Surprisingly, many of the inmates take part in the Mass – as commentators, readers, singers, and musicians. The Oblate priest lives his life helping criminals, so that they, in turn, will continue to help themselves and possibly find or deepen their relationship with God.
Father Amado’s daily routine tells us much about the vocation and scope of Oblate missionaries. We live to serve the poor and the abandoned of the world. Saint Eugene, our founder, once wrote, “Always welcome sinners with an inexhaustible charity, show them an understanding heart, treat them as you yourselves would wish to be treated if you were in their unfortunate condition.”
The Oblates of Mary Immaculate serve the poor for we believe the poor are worthy of the respect that “ordinary” people receive. The dignity of having food on their plates, clothes on their backs, and most important – spiritual nourishment. We Oblates hope we never turn our backs on a child of God in need of help, whether they be stricken by poverty or immersed in sin and shame.
The word “Oblate” comes from the Latin “oblatus,” meaning “offered.” The Oblates’ lives have been offered in service to the poor, so that the impoverished of the world may receive the mental and spiritual nourishment they so desperately need and crave.
Our ultimate goal is to build self-sustaining communities, so that they do not need our presence to survive. In our ministries with the poor, Oblate Fathers and Brothers want the laity to become as involved as possible. Once they do become involved, they will eventually be able to take over the mission, and help one another without our constant presence.

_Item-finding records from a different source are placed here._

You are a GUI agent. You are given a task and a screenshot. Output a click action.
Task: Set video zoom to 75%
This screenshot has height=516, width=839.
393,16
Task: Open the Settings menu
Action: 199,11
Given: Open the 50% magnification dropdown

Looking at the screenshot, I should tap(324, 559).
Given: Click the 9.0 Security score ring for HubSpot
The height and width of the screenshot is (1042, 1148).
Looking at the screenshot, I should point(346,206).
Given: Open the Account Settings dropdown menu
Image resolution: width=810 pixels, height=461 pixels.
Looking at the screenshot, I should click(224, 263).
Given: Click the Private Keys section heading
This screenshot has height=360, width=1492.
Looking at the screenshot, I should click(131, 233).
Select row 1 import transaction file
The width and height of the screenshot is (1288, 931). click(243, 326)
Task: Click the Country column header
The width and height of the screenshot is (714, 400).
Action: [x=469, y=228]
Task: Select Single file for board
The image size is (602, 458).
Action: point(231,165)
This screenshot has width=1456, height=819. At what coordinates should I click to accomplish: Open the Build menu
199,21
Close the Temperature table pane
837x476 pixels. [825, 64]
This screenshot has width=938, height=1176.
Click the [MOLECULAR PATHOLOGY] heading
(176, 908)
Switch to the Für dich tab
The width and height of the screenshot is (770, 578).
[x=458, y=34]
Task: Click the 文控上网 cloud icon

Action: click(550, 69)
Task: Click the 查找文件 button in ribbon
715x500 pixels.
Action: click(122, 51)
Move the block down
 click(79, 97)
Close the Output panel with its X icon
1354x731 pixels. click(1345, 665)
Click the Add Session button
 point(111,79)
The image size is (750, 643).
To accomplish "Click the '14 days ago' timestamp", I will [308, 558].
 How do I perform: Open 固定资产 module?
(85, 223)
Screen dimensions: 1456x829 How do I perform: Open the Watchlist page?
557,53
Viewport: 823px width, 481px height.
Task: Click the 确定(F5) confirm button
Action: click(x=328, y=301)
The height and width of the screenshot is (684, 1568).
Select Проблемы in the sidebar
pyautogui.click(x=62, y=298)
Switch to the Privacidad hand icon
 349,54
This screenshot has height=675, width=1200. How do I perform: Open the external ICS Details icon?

The missionaries of Mary Immaculate live among the poor, to serve the poor. Our lives are formed around the motto on our coat of arms, Evangelizare Pauperibus Misit Me. Pauperes Evangelizantur. “He has sent me to evangelize the poor; the poor are being evangelized.”
Oblate Coat of Arms
Cross of Calvary: Represents the glorious salvation won by Christ. Hanging from the top is the crown of thorns, and bisecting the front is both the lance that pierced Our Lord’s side and the sponge used to wet His lips with vinegar. These instruments of the passion symbolize that the road to freedom of mind and body is paved with hard work and suffering. Christ, through His life, has given us the perfect model on how to frame our own lives.
Light emblazes the cross, cloaking the earth in the grace and Divine Mercy of God. As stated by our founder, Oblates “strive to become other Christs, radiating everywhere the fragrance of His lovable virtues.”
A Little Garden: At the bottom of the cross, a patch of uncultivated ground represents the Church. We reach Christ through our cultivation of the “uncultivated,” preaching the word of God to those who have yet to be brought the Good News.